The problem – Print the data below exactly, but only the lines from the one containing "This screenshot has height=400, width=658." down to the one containing "Given: Click the Windows Benutzer input field", inclusive.

Stored data entries:
========================================
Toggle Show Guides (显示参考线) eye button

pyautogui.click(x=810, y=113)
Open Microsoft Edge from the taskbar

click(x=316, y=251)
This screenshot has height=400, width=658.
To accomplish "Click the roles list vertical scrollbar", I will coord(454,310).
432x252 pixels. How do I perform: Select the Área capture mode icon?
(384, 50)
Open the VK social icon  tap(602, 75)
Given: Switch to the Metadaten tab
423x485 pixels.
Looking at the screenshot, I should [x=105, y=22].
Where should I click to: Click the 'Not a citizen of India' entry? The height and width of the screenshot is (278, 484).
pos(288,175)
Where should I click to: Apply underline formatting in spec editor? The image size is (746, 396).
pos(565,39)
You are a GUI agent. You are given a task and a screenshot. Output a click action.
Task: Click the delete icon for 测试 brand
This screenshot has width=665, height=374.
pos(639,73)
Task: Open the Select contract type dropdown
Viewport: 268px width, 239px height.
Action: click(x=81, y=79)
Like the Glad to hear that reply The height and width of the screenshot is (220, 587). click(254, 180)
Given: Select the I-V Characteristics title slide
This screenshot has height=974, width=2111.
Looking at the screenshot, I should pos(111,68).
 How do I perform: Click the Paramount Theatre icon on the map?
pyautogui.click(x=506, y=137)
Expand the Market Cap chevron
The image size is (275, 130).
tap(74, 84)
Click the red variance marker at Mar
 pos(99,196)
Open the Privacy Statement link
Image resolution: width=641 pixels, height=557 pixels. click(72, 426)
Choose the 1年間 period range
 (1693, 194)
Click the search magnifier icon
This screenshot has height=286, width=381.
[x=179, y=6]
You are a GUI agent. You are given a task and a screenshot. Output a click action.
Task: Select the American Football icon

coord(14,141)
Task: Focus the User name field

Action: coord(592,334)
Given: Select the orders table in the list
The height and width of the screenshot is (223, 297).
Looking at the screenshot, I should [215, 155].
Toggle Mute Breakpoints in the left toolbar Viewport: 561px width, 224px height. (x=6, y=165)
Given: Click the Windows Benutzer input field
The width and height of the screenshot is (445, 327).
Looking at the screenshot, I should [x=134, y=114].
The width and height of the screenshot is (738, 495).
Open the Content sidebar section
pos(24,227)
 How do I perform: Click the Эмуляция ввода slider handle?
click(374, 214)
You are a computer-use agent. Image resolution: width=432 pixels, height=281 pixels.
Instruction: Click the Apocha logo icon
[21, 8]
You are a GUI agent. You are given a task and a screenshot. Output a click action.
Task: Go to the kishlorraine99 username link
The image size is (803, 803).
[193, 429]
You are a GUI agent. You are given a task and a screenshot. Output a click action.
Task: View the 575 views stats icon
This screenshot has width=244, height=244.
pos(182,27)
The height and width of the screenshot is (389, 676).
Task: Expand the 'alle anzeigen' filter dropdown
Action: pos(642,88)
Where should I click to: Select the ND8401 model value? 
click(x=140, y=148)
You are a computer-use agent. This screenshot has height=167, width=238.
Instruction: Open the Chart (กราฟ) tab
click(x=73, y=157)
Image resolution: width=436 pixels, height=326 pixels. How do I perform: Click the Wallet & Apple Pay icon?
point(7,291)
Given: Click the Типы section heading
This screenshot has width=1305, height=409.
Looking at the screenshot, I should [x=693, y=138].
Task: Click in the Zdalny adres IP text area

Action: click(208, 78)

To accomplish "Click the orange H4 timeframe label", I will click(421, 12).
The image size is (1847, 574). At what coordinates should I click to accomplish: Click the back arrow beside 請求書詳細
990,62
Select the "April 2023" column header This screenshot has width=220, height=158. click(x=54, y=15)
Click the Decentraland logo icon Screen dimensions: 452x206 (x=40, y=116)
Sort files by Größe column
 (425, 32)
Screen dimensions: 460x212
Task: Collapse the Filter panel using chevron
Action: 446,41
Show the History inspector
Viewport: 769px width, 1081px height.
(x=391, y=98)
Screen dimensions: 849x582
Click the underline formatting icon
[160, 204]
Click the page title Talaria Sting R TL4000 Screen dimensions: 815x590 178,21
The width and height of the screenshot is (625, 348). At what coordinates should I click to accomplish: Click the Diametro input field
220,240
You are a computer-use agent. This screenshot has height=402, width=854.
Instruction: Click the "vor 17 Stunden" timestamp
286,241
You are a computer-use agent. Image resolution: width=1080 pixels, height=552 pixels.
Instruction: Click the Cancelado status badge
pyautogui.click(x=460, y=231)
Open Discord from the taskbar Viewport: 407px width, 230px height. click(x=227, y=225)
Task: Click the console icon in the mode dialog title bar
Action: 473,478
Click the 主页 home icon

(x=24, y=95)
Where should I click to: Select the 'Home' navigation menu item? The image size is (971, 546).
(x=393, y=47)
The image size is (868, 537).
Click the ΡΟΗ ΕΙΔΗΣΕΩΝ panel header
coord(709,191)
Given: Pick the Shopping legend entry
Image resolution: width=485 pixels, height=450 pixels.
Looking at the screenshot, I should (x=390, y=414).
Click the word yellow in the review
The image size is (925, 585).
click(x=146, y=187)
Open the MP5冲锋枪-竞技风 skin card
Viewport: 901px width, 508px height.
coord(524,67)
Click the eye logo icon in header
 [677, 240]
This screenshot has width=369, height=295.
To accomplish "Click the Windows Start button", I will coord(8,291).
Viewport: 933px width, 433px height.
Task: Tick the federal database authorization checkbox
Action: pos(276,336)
========================================
Answer –
This screenshot has height=400, width=658.
To accomplish "Click the roles list vertical scrollbar", I will coord(454,310).
432x252 pixels. How do I perform: Select the Área capture mode icon?
(384, 50)
Open the VK social icon  tap(602, 75)
Given: Switch to the Metadaten tab
423x485 pixels.
Looking at the screenshot, I should [x=105, y=22].
Where should I click to: Click the 'Not a citizen of India' entry? The height and width of the screenshot is (278, 484).
pos(288,175)
Where should I click to: Apply underline formatting in spec editor? The image size is (746, 396).
pos(565,39)
You are a GUI agent. You are given a task and a screenshot. Output a click action.
Task: Click the delete icon for 测试 brand
This screenshot has width=665, height=374.
pos(639,73)
Task: Open the Select contract type dropdown
Viewport: 268px width, 239px height.
Action: click(x=81, y=79)
Like the Glad to hear that reply The height and width of the screenshot is (220, 587). click(254, 180)
Given: Select the I-V Characteristics title slide
This screenshot has height=974, width=2111.
Looking at the screenshot, I should pos(111,68).
 How do I perform: Click the Paramount Theatre icon on the map?
pyautogui.click(x=506, y=137)
Expand the Market Cap chevron
The image size is (275, 130).
tap(74, 84)
Click the red variance marker at Mar
 pos(99,196)
Open the Privacy Statement link
Image resolution: width=641 pixels, height=557 pixels. click(72, 426)
Choose the 1年間 period range
 (1693, 194)
Click the search magnifier icon
This screenshot has height=286, width=381.
[x=179, y=6]
You are a GUI agent. You are given a task and a screenshot. Output a click action.
Task: Select the American Football icon

coord(14,141)
Task: Focus the User name field

Action: coord(592,334)
Given: Select the orders table in the list
The height and width of the screenshot is (223, 297).
Looking at the screenshot, I should [215, 155].
Toggle Mute Breakpoints in the left toolbar Viewport: 561px width, 224px height. (x=6, y=165)
Given: Click the Windows Benutzer input field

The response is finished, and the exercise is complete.